Zookeeper 选举流程 - litter-fish/ReadSource GitHub Wiki
每台服务器启动的时候都会启动一个QuorumCnxManager,负责各台服务器之间的底层Leader选举过程的通信。
// 发送器集合,按照SID分组,每个 SendWorker 消息发送器,都对应一台远程ZK服务器,负责消息发送。
final ConcurrentHashMap<Long, SendWorker> senderWorkerMap;
// 消息发送队列,用于保存待发送的消息,按照SID进行分组,分别为集群中的每台机器分配一个单独的队列
final ConcurrentHashMap<Long, ArrayBlockingQueue<ByteBuffer>> queueSendMap;
// 为每个SID保存最近发送的消息
final ConcurrentHashMap<Long, ByteBuffer> lastMessageSent;
// 消息接收队列,用于存放其他服务器接收到的信息。
public final ArrayBlockingQueue<Message> recvQueue;
QuorumCnxManager在启动的时候,会创建一个ServerSocker来监听Leader通信端口,开启端口监听后,ZK能够不断的接受来自其他服务器的“创建连接”请求
public QuorumCnxManager(final long mySid,
Map<Long,QuorumPeer.QuorumServer> view,
QuorumAuthServer authServer,
QuorumAuthLearner authLearner,
int socketTimeout,
boolean listenOnAllIPs,
int quorumCnxnThreadsSize,
boolean quorumSaslAuthEnabled,
ConcurrentHashMap<Long, SendWorker> senderWorkerMap) {
this.senderWorkerMap = senderWorkerMap;
// 创建一个ServerSocker来监听Leader通信端口
listener = new Listener();
}
受来自其他服务器的“创建连接”请求
public class Listener extends ZooKeeperThread {
public void run() {
int numRetries = 0;
InetSocketAddress addr;
while((!shutdown) && (numRetries < 3)){
try {
ss = new ServerSocket();
ss.setReuseAddress(true);
if (listenOnAllIPs) {
int port = view.get(QuorumCnxManager.this.mySid)
.electionAddr.getPort();
addr = new InetSocketAddress(port);
} else {
addr = view.get(QuorumCnxManager.this.mySid)
.electionAddr;
}
LOG.info("My election bind port: " + addr.toString());
setName(view.get(QuorumCnxManager.this.mySid)
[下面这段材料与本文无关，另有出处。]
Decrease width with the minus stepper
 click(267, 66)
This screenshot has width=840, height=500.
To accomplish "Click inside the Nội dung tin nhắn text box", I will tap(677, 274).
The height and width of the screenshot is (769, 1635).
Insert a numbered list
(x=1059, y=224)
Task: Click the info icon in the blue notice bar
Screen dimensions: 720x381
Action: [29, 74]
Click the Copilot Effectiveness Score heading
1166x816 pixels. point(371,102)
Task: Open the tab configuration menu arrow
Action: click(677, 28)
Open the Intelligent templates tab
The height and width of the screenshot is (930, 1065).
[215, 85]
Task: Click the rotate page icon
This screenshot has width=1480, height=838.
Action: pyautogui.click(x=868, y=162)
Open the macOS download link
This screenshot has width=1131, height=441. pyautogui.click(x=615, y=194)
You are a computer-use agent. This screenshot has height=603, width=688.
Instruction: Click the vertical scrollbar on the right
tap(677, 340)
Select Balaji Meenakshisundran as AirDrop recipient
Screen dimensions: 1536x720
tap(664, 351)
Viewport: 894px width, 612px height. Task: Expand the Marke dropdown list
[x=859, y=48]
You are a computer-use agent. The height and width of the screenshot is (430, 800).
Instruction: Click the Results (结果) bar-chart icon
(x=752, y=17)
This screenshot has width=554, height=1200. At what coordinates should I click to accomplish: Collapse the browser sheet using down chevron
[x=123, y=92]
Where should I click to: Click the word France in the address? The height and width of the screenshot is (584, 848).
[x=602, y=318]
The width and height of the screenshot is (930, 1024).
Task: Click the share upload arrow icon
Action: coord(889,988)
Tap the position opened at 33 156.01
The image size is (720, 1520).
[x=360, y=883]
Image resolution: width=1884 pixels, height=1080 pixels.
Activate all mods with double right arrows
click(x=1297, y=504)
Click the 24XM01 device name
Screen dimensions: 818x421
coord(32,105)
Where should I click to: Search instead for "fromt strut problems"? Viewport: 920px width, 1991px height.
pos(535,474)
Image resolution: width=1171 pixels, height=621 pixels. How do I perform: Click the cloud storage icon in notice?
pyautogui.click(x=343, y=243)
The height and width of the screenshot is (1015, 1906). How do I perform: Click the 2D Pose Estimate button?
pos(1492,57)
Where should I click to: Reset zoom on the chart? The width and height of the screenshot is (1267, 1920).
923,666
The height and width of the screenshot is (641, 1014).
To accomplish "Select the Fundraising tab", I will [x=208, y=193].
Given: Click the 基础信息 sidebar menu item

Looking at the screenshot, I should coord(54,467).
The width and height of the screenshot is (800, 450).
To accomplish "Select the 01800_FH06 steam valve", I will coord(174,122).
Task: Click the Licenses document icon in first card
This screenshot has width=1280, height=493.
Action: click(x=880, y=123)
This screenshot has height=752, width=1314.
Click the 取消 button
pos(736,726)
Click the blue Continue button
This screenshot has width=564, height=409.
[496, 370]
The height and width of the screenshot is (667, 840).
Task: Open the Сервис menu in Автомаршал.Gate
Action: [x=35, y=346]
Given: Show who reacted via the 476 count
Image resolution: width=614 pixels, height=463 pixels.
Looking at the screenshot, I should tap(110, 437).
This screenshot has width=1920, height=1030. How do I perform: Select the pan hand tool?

.electionAddr.toString());
// 绑定端口
ss.bind(addr);
while (!shutdown) {
Socket client = ss.accept();
setSockOpts(client);
LOG.info("Received connection request "
+ client.getRemoteSocketAddress());
if (quorumSaslAuthEnabled) {
receiveConnectionAsync(client);
} else {
// 处理其他服务器的连接请求
receiveConnection(client);
}
numRetries = 0;
}
} catch (IOException e) {
// 省略其他部分
}
}
LOG.info("Leaving listener");
if (!shutdown) {
LOG.error("As I'm leaving the listener thread, "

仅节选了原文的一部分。